TASK INPUTS =>
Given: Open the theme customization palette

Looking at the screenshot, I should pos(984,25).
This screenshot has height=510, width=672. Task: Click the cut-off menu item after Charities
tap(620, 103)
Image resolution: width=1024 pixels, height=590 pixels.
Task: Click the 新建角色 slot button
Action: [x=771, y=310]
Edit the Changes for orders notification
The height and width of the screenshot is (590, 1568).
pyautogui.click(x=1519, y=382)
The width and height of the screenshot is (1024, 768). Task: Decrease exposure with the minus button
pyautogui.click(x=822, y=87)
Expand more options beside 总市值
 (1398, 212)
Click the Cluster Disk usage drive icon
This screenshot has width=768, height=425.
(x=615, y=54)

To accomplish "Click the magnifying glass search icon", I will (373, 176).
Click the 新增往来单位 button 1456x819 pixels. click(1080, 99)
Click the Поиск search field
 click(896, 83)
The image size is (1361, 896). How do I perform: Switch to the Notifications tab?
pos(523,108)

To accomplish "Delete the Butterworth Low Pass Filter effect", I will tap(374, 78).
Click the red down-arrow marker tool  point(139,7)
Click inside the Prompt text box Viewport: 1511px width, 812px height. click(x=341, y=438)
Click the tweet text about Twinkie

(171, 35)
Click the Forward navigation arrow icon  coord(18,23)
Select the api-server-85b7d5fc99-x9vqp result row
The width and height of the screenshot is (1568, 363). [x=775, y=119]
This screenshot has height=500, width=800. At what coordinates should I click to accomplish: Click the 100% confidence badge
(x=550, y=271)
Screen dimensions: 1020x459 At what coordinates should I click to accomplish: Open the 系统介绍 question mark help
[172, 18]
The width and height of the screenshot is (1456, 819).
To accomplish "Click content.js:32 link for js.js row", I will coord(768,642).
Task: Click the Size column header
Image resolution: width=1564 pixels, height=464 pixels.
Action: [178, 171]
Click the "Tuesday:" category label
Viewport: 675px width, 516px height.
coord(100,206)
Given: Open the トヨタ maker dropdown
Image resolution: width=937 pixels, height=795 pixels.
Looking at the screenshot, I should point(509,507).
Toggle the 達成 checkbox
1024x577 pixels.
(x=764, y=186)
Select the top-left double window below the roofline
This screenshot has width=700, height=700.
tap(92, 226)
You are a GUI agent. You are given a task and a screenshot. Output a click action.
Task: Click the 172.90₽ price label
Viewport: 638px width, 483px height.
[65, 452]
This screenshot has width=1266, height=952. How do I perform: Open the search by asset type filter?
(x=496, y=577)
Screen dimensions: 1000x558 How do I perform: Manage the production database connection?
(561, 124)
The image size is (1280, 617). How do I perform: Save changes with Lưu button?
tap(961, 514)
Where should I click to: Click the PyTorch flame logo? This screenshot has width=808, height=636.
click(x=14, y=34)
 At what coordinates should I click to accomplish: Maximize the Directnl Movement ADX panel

TASK STATEMENT => Copy out all of the lines above word for word.

FINAL RESULT =>
Given: Open the theme customization palette

Looking at the screenshot, I should pos(984,25).
This screenshot has height=510, width=672. Task: Click the cut-off menu item after Charities
tap(620, 103)
Image resolution: width=1024 pixels, height=590 pixels.
Task: Click the 新建角色 slot button
Action: [x=771, y=310]
Edit the Changes for orders notification
The height and width of the screenshot is (590, 1568).
pyautogui.click(x=1519, y=382)
The width and height of the screenshot is (1024, 768). Task: Decrease exposure with the minus button
pyautogui.click(x=822, y=87)
Expand more options beside 总市值
 (1398, 212)
Click the Cluster Disk usage drive icon
This screenshot has width=768, height=425.
(x=615, y=54)

To accomplish "Click the magnifying glass search icon", I will (373, 176).
Click the 新增往来单位 button 1456x819 pixels. click(1080, 99)
Click the Поиск search field
 click(896, 83)
The image size is (1361, 896). How do I perform: Switch to the Notifications tab?
pos(523,108)

To accomplish "Delete the Butterworth Low Pass Filter effect", I will tap(374, 78).
Click the red down-arrow marker tool  point(139,7)
Click inside the Prompt text box Viewport: 1511px width, 812px height. click(x=341, y=438)
Click the tweet text about Twinkie

(171, 35)
Click the Forward navigation arrow icon  coord(18,23)
Select the api-server-85b7d5fc99-x9vqp result row
The width and height of the screenshot is (1568, 363). [x=775, y=119]
This screenshot has height=500, width=800. At what coordinates should I click to accomplish: Click the 100% confidence badge
(x=550, y=271)
Screen dimensions: 1020x459 At what coordinates should I click to accomplish: Open the 系统介绍 question mark help
[172, 18]
The width and height of the screenshot is (1456, 819).
To accomplish "Click content.js:32 link for js.js row", I will coord(768,642).
Task: Click the Size column header
Image resolution: width=1564 pixels, height=464 pixels.
Action: [178, 171]
Click the "Tuesday:" category label
Viewport: 675px width, 516px height.
coord(100,206)
Given: Open the トヨタ maker dropdown
Image resolution: width=937 pixels, height=795 pixels.
Looking at the screenshot, I should point(509,507).
Toggle the 達成 checkbox
1024x577 pixels.
(x=764, y=186)
Select the top-left double window below the roofline
This screenshot has width=700, height=700.
tap(92, 226)
You are a GUI agent. You are given a task and a screenshot. Output a click action.
Task: Click the 172.90₽ price label
Viewport: 638px width, 483px height.
[65, 452]
This screenshot has width=1266, height=952. How do I perform: Open the search by asset type filter?
(x=496, y=577)
Screen dimensions: 1000x558 How do I perform: Manage the production database connection?
(561, 124)
The image size is (1280, 617). How do I perform: Save changes with Lưu button?
tap(961, 514)
Where should I click to: Click the PyTorch flame logo? This screenshot has width=808, height=636.
click(x=14, y=34)
 At what coordinates should I click to accomplish: Maximize the Directnl Movement ADX panel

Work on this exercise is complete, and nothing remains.